No Iraque, após a queda do regime de Saddam Hussein, os palestinos tiveram de deixar o país por ter se tornado alvo de milícias sectárias. Em 2003, as famílias que conseguiram escapar – algumas simplesmente "desapareceram" – chegaram à fronteira jordaniana e foram alojadas no deserto. No campo de Ruweished, a 70 quilômetros da fronteira com o Iraque, 15 mil pessoas conviviam com escorpiões, cobras, tempestades de areia e clima que ia de um verão escaldante a inverno com temperaturas abaixo de zero.

Depois de quatro anos vivendo em tendas a família Taha hoje mora numa casa de dois quartos no centro de Mogi das Cruzes, cidade da região metropolitana de São Paulo que recebeu cerca de metade dos palestinos provenientes da Jordânia em 2007. Os demais foram para cidades do interior gaúcho que já abrigavam comunidades árabes.

Durante dois anos, os refugiados palestinos beneficiados pelo Programa de Reassentamento Solidário contam com auxílio-subsistência, casa mobiliada alugada, orientação psicossocial, assistência médica e odontológica, tradutores, aulas de português e cursos profissionalizantes.

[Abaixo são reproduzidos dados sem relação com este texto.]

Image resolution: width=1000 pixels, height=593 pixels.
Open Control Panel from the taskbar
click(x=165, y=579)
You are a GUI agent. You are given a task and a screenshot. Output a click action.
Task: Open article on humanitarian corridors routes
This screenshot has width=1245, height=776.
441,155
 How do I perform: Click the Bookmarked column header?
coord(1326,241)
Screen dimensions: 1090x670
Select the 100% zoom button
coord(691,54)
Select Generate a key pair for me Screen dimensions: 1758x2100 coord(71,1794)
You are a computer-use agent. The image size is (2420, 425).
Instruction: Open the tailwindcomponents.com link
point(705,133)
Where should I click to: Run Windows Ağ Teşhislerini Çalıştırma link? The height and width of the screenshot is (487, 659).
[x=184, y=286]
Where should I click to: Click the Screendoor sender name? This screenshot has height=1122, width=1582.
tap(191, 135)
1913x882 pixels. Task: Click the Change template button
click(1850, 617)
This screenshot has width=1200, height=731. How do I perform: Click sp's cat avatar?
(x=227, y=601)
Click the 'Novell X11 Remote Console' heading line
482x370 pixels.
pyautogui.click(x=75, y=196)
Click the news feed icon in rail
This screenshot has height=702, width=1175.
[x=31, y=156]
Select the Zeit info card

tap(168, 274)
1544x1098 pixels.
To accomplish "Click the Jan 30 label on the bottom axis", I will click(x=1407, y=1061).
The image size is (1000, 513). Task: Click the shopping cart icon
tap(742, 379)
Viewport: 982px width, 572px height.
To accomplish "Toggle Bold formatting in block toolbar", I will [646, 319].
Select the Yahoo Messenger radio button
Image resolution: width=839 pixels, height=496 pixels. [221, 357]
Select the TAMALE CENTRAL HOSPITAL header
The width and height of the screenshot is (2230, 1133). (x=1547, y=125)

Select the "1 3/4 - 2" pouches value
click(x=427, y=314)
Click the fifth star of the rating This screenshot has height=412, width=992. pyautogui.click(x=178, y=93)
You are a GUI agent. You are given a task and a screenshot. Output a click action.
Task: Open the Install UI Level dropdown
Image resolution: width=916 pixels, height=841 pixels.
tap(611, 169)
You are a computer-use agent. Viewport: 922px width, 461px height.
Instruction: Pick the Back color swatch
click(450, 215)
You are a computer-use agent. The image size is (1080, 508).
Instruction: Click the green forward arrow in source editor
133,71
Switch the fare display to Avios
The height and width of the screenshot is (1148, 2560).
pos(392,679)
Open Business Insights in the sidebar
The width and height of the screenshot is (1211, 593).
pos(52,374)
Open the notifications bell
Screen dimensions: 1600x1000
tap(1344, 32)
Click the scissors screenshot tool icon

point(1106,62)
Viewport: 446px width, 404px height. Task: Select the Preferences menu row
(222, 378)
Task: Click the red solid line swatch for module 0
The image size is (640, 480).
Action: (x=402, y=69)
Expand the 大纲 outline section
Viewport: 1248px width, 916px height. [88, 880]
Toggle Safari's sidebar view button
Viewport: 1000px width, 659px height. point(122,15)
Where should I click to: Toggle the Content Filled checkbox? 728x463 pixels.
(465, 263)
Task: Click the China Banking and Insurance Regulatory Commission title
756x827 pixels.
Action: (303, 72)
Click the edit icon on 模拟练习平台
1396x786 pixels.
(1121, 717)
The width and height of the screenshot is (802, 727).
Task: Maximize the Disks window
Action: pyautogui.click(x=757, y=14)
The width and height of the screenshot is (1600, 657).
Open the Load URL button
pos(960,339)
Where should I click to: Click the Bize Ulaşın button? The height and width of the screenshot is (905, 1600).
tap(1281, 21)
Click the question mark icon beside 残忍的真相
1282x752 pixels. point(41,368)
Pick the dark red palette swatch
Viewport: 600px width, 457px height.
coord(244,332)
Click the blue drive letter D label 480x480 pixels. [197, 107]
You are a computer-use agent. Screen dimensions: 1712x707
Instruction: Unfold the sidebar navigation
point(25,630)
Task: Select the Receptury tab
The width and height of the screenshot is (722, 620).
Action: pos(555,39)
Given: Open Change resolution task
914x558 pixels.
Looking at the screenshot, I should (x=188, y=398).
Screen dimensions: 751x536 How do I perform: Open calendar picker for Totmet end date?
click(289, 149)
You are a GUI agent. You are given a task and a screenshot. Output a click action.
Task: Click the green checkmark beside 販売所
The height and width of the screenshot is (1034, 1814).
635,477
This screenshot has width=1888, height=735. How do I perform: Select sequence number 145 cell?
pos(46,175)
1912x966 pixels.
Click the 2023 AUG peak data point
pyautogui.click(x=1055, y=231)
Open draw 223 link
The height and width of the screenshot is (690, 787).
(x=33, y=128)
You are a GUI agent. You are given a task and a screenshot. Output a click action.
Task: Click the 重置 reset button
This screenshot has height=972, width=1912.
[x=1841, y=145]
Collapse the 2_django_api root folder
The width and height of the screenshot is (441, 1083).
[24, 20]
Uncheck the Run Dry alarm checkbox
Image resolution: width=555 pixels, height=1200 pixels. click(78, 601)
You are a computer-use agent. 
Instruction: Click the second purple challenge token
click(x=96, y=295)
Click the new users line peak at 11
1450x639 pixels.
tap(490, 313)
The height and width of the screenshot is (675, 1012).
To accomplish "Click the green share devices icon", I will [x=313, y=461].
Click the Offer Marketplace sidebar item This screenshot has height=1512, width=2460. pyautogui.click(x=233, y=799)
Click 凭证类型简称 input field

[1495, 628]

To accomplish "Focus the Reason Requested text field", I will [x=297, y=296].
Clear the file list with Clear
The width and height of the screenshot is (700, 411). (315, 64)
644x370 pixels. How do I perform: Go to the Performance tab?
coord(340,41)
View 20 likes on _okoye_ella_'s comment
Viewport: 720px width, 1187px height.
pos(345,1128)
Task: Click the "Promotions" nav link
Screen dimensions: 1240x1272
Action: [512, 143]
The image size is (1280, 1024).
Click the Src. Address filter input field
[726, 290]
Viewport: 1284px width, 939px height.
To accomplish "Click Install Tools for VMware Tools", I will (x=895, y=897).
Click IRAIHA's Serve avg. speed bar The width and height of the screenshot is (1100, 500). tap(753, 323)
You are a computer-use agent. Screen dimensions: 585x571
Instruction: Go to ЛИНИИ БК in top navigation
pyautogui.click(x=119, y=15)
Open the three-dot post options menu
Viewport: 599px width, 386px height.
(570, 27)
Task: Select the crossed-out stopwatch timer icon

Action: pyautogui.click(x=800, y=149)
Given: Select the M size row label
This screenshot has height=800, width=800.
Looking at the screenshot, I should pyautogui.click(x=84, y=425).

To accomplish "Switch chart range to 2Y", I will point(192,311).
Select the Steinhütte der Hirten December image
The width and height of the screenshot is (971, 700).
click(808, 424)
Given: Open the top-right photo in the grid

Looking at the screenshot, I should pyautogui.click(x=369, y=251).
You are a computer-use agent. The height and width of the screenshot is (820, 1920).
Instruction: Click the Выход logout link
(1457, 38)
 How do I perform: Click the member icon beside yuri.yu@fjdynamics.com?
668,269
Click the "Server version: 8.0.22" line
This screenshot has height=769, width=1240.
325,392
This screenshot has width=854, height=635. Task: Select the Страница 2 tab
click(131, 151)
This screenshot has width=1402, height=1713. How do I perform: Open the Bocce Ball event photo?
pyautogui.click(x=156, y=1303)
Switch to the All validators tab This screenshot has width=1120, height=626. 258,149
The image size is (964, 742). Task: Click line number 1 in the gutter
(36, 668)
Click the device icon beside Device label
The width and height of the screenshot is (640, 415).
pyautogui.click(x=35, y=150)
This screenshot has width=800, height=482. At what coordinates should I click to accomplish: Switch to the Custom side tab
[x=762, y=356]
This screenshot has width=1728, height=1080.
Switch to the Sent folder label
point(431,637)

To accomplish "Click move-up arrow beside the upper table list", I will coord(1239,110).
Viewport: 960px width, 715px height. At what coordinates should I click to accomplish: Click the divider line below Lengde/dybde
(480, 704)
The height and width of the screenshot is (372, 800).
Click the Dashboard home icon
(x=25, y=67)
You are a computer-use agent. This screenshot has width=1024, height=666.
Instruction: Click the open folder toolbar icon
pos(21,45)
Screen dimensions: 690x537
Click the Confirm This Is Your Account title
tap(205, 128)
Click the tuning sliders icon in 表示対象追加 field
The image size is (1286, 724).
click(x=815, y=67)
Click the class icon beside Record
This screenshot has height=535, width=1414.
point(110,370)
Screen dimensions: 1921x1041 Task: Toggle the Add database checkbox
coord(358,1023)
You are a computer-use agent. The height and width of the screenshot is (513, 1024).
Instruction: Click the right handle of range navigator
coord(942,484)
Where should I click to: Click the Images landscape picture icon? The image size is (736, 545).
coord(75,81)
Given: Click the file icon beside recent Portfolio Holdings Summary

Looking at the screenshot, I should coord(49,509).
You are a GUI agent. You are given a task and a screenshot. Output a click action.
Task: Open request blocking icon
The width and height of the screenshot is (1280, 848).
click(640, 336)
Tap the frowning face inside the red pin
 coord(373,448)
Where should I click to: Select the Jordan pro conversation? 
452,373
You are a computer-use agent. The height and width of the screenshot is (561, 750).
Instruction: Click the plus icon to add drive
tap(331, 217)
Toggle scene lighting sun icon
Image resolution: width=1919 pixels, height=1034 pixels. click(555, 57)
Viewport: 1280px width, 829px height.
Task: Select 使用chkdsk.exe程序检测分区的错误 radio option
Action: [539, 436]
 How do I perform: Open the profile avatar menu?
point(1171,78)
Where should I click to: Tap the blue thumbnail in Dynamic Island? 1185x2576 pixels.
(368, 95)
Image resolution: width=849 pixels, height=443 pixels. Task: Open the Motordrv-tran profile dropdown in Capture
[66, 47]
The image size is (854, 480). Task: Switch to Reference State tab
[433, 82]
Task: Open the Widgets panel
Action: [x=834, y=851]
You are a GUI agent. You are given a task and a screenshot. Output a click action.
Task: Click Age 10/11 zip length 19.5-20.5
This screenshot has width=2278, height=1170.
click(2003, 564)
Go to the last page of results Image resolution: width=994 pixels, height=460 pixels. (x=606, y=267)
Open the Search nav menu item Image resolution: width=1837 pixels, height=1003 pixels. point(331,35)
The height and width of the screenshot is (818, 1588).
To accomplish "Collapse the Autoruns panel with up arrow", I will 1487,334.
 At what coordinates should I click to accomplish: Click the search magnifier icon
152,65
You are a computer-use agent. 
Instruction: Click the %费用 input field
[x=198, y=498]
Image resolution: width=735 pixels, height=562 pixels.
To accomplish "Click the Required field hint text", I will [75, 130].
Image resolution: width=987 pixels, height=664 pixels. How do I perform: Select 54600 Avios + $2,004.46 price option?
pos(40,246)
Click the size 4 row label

"O programa brasileiro de reassentamento é o mais avançado da América Latina. Ao receber os refugiados palestinos vítimas do conflito iraquiano, que estão entre as populações mais vulneráveis do ponto de vista humanitário, o Brasil reafirma seu comprometimento com os direitos humanos", avalia Lopez-Cifuentes. Diferentemente de países como Estados Unidos e Canadá, o Brasil aceitou acolher os refugiados palestinos em grupo, sem processo de seleção.

"Os brasileiros são solidários e receptivos. Mesmo com problemas de comunicação, as dificuldades de integração são quase nulas", diz o pintor Iossef Al Manasir, instalado no Rio Grande do Sul, onde já trabalha como marceneiro. "Quero agradecer ao Brasil por ter aberto suas portas para nós", ele acrescenta, enquanto pinta quadros de sua terra natal, para minimizar as saudades.

"Aqui não existem diferenças entre religiões e há mais humanidade. Tenho parentes em outros países onde não há esse respeito, pois muitas pessoas puxam o véu das mulheres muçulmanas na rua", conta a iraquiana Huda Altami, que vive com o marido e dois filhos palestinos em Mogi das Cruzes.

Para Antenor Rovida, secretário regional da Cáritas Brasileira em São Paulo, a acolhida dispensada aos refugiados palestinos é um dos pontos mais positivos do processo de integração. "Eles não querem sair daqui porque vêem o Brasil como o país que lhes deu esperanças e oportunidades para recomeçar a vida."

Apesar do amor pelo Brasil, porém, os palestinos ainda não se sentem cidadãos. "Não queremos continuar refugiados para sempre. Queremos nos tornar brasileiros", garante Huda.